Australopithecus sediba: can we stop calling it a ‘missing link?
Hurrah! A science journalist who calls out using the term “Missing Link”. All fossils are transitional, including the one your body might someday turn into.
What it is not, however, is a “missing link”.
It’s a term that many newspapers, including this one, because it is so recognisable and freighted with a century and a half of meaning. It’s also used by creationists and other people ignorant of evolutionary biology to suggest that the fossil record shows gaps. It’s just a shame it’s complete nonsense.

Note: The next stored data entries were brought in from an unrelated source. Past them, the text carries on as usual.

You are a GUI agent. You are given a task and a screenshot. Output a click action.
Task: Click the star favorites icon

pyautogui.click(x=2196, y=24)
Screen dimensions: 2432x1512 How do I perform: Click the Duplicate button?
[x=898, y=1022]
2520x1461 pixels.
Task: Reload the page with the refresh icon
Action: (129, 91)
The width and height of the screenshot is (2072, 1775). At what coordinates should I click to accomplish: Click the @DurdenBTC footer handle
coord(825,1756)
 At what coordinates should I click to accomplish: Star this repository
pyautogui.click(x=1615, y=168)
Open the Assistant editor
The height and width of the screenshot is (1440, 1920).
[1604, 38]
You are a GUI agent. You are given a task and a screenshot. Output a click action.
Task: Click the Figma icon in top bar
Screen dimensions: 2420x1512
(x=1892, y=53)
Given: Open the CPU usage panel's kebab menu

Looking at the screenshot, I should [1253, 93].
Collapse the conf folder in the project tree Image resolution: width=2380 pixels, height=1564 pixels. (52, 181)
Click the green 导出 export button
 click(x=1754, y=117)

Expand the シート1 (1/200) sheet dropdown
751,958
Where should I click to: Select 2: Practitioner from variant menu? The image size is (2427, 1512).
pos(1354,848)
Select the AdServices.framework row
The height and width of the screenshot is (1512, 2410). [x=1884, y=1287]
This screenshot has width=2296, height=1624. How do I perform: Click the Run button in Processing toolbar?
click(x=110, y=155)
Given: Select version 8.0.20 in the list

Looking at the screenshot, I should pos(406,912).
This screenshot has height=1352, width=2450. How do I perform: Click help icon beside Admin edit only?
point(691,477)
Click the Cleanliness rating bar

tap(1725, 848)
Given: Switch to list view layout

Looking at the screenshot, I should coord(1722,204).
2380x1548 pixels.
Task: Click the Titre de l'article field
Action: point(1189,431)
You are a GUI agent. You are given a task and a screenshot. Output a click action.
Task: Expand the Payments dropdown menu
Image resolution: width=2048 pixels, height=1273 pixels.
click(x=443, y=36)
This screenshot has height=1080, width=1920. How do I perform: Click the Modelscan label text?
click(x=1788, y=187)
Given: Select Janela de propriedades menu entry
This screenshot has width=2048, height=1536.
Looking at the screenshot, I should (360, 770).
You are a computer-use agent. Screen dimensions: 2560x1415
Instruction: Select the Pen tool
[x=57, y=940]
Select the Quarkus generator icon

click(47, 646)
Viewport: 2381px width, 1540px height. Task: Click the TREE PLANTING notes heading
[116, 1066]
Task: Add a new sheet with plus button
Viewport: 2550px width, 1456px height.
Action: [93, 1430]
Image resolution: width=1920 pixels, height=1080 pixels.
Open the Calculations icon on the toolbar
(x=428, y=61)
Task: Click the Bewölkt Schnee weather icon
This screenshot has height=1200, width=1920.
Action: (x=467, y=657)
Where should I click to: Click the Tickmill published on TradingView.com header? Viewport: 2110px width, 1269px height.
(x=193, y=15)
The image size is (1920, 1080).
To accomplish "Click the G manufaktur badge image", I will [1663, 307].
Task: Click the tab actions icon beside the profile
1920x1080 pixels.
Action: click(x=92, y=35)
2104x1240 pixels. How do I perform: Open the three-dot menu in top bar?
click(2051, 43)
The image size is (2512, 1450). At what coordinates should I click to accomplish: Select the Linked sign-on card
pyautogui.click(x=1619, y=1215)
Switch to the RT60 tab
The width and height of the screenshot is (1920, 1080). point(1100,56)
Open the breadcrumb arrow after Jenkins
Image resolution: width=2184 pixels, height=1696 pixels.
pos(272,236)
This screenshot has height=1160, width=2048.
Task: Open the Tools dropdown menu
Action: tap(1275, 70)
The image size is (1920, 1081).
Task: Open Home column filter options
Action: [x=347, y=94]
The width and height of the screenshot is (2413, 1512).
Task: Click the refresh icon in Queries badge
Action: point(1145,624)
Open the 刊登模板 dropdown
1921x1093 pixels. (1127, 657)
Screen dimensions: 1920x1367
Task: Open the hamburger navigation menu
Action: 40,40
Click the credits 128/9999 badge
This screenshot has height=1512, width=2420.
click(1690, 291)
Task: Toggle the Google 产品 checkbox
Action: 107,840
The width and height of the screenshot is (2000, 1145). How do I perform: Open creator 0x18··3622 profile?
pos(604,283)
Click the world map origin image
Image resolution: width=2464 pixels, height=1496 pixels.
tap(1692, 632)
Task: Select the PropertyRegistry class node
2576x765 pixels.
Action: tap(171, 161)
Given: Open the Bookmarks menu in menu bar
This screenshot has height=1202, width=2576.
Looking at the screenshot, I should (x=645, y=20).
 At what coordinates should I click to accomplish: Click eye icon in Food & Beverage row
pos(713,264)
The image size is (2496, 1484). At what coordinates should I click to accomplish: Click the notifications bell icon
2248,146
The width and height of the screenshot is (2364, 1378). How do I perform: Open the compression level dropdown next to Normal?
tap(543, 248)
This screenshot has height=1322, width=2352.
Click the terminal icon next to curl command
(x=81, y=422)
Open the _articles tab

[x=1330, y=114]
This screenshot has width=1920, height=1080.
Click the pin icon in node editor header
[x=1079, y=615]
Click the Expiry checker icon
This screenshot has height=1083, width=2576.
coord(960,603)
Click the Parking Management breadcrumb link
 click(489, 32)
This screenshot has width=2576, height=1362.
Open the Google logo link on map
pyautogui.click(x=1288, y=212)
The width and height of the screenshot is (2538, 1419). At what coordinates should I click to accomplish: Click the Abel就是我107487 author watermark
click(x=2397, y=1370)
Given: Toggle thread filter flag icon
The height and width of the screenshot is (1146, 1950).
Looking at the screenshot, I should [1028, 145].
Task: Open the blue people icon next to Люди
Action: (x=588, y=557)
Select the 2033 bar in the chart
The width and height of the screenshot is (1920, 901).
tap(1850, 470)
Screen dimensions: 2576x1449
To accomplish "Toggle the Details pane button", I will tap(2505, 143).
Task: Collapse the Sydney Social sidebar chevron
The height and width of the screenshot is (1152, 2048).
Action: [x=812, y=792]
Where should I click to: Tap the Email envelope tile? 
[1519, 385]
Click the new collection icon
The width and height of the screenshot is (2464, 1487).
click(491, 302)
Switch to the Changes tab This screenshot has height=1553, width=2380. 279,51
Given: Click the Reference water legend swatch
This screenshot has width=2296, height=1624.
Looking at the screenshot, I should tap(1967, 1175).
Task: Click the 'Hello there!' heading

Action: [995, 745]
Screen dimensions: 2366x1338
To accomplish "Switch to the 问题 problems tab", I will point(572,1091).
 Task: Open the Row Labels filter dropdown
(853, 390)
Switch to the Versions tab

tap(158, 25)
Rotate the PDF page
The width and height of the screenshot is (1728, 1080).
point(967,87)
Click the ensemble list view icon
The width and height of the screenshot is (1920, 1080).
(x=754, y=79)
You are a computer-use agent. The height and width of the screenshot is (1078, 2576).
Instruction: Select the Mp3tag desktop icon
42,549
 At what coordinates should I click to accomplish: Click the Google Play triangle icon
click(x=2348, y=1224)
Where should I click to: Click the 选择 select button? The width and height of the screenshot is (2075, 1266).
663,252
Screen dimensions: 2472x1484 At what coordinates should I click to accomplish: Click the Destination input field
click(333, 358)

The problem is that it implies that something is missing. I suppose in one sense something is: the fossils of 99.99999 per cent of all the animals and plants that have ever lived. But in the specific sense of “a fossil that is neither entirely an ape nor entirely a human but somewhere between the two”, there are lots and lots. Wikipedia, the journalist’s friend, has a wonderful list of so-called “transitional fossils” (my favourite is Tiktaalik, the halfway house between a fish and an amphibian), and in its “Human evolution” section, it lists:
• Ardipithecus, “Intermediate between the last common ancestor of chimps and humans, and the australopithecines”
• Australopithecus, “Intermediate between extinct quadrupedal and bipedal apes. While the relationship between some species are being revised, Australopithecus afarensis is considered to be, by most experts, the ancestor to all later hominids.”
• Homo habilis, “Perfect intermediate between early hominids and later humans, possibly ancestral to modern humans.”
• Homo erectus, “Ancestral to modern humans and neanderthals.”